Answer

**step1** Understanding the problem

The problem asks us to find the "special product" of $$(x+4)^2$$. The notation $$(\text{something})^2$$ means that "something" is multiplied by itself. Therefore, $$(x+4)^2$$ means $$(x+4) \times (x+4)$$. We need to multiply these two expressions together.

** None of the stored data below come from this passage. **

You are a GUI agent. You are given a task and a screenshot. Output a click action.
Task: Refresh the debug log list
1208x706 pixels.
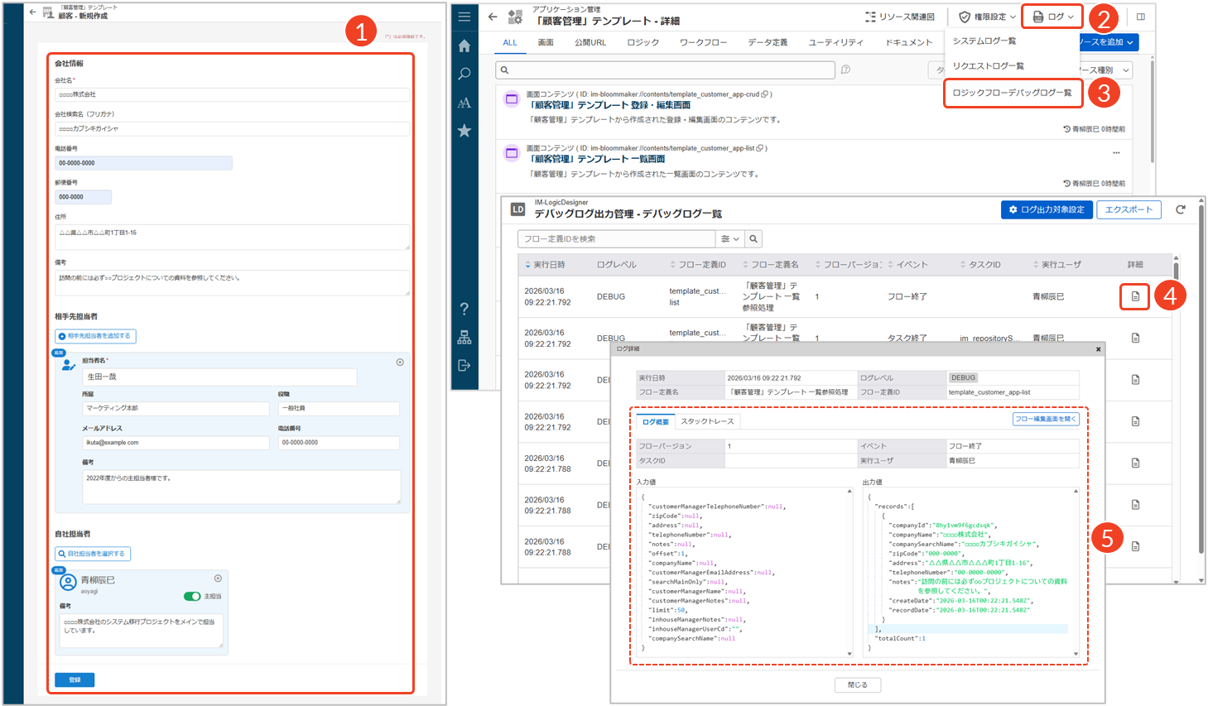[x=1181, y=210]
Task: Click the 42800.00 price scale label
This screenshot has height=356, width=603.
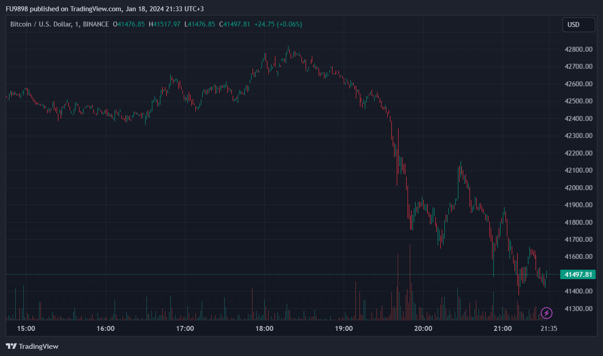Action: pos(578,49)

**step2** Applying the distributive property

To multiply $$(x+4)$$ by $$(x+4)$$, we use the distributive property. This means we multiply each term in the first parenthesis by each term in the second parenthesis.
We will multiply 'x' from the first parenthesis by both 'x' and '4' from the second parenthesis.
Then, we will multiply '4' from the first parenthesis by both 'x' and '4' from the second parenthesis.
So, the multiplication can be written as:
$$(x+4) \times (x+4) = (x \times x) + (x \times 4) + (4 \times x) + (4 \times 4)$$

**step3** Performing the individual multiplications

Now, let's carry out each of these multiplications:
- $$x \times x$$: When a variable is multiplied by itself, we write it as $$x^2$$ (read as "x squared").
- $$x \times 4$$: This means 4 groups of 'x', which can be written as $$4x$$.
- $$4 \times x$$: This also means 4 groups of 'x', which can be written as $$4x$$.
- $$4 \times 4$$: This is a basic multiplication fact, $$4 \times 4 = 16$$.
Substituting these results back into our expression, we get:
$$x^2 + 4x + 4x + 16$$

**step4** Combining like terms

In the expression $$x^2 + 4x + 4x + 16$$, we have two terms that are similar: $$4x$$ and $$4x$$. These are called "like terms" because they both contain 'x' raised to the same power (in this case, 'x' to the power of 1). We can add these like terms together:
$$4x + 4x = (4+4)x = 8x$$
Now, substitute this sum back into the expression:
$$x^2 + 8x + 16$$
This is the final expanded form of $$(x+4)^2$$.